+++ Passage to read
Question

If nC12 = nC8 then n is equal to
A)12
B)26
C)6
D)20

Answer

**step1** Understanding the Problem

The problem presents an equality between two combinations: $$nC12 = nC8$$. The notation $$nCr$$ represents the number of ways to choose 'r' items from a total of 'n' distinct items. We need to find the value of 'n' that makes this equality true.

**step2** Recalling the Property of Combinations

A fundamental property of combinations states that choosing 'r' items from a set of 'n' items is equivalent to choosing the remaining 'n-r' items from the set. This means that $$nCr = nC(n-r)$$.
From this property, if we have an equality of two combinations with the same total number of items, such as $$nCr = nCk$$, then there are two possibilities:
1. The number of chosen items are the same: $$r = k$$.
2. The sum of the chosen items equals the total number of items: $$r + k = n$$.

**step3** Applying the Property to the Given Equality

In our problem, we are given $$nC12 = nC8$$.
Here, the first number of chosen items (r) is 12, and the second number of chosen items (k) is 8.
Let's check the first possibility: Is $$r = k$$?
Is $$12 = 8$$? No, 12 is not equal to 8.
Since the first possibility is false, the second possibility must be true. This means that the sum of the chosen items must be equal to 'n'.
So, we use the rule: $$r + k = n$$.

**step4** Calculating the Value of n

Now we substitute the values of r (12) and k (8) into the relationship we identified in the previous step:
$$12 + 8 = n$$
To find 'n', we perform the addition:
$$20 = n$$
Therefore, the value of 'n' is 20.

**step5** Selecting the Correct Option

Comparing our calculated value of $$n = 20$$ with the given options:
A) 12
B) 26
C) 6
D) 20
The correct option is D.
++++++
+++ Data supplied
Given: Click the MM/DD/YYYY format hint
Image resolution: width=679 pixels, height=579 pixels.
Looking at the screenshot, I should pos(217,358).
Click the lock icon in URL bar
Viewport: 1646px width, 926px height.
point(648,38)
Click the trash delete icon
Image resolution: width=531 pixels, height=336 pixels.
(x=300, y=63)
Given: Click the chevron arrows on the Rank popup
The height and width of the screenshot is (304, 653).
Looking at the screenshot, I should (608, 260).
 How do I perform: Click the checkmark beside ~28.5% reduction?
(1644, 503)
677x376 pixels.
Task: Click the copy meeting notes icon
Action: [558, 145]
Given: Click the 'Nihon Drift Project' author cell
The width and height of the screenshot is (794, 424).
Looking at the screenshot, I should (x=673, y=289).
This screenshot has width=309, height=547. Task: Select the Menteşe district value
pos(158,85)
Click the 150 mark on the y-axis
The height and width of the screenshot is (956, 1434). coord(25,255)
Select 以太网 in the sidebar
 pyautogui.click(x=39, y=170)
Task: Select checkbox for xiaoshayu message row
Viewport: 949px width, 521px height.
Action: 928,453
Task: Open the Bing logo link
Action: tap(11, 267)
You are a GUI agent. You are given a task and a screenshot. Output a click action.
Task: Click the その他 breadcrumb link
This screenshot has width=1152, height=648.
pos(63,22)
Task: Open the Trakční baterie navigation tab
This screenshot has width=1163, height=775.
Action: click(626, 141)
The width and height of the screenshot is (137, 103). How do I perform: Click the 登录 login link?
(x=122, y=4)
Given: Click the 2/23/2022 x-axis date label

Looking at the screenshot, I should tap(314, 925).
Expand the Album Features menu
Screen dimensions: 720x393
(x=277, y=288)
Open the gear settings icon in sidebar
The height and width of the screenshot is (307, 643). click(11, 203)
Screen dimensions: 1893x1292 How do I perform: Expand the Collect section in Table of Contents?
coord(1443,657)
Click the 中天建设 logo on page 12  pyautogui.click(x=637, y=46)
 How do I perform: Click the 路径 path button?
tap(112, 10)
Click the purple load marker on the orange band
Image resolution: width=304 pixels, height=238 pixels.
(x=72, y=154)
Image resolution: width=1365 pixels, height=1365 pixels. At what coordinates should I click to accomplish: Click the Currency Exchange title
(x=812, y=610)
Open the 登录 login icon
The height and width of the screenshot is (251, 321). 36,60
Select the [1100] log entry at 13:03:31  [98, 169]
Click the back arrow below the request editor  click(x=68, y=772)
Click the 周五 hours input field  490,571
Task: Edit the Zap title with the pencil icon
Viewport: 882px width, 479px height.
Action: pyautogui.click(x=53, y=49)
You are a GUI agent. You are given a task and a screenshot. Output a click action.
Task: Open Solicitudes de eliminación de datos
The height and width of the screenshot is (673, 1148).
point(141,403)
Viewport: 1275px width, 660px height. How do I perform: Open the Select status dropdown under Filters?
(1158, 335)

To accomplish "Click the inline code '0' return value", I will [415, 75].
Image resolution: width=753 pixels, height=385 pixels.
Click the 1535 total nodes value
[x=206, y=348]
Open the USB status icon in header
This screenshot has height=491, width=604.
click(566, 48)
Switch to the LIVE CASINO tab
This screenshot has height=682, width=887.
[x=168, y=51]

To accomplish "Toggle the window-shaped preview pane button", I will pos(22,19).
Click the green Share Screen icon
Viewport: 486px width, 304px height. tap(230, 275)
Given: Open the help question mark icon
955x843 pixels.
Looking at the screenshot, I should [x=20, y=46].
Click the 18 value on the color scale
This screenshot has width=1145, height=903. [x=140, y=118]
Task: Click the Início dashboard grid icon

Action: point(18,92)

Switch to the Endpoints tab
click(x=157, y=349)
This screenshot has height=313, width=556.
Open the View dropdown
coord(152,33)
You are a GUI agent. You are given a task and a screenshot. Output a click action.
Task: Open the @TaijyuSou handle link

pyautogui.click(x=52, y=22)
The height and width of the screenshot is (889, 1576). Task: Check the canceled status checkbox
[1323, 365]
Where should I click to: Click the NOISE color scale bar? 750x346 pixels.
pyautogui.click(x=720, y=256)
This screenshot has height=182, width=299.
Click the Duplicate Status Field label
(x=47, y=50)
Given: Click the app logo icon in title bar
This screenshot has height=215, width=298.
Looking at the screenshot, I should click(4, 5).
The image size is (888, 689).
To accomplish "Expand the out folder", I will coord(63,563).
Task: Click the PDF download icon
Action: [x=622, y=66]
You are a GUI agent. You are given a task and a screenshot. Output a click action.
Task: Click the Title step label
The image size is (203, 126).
++++++
**Problems**
1. Reproduce the part of the combinations solution that opens with the words "Is $$12 = 8$$?" and closes with "rule: $$r + k = n$$.".
2. Answer these questions from the combinations solution:
(a) What does the notation nCr represent?
(b) Which rule does the solution use once it finds that 12 is not equal to 8?
(c) Which option is identified as correct?

**Solutions to the problems**
1.
Is $$12 = 8$$? No, 12 is not equal to 8.
Since the first possibility is false, the second possibility must be true. This means that the sum of the chosen items must be equal to 'n'.
So, we use the rule: $$r + k = n$$.

2.
(a) The number of ways to choose 'r' items from a total of 'n' distinct items.
(b) r + k = n
(c) D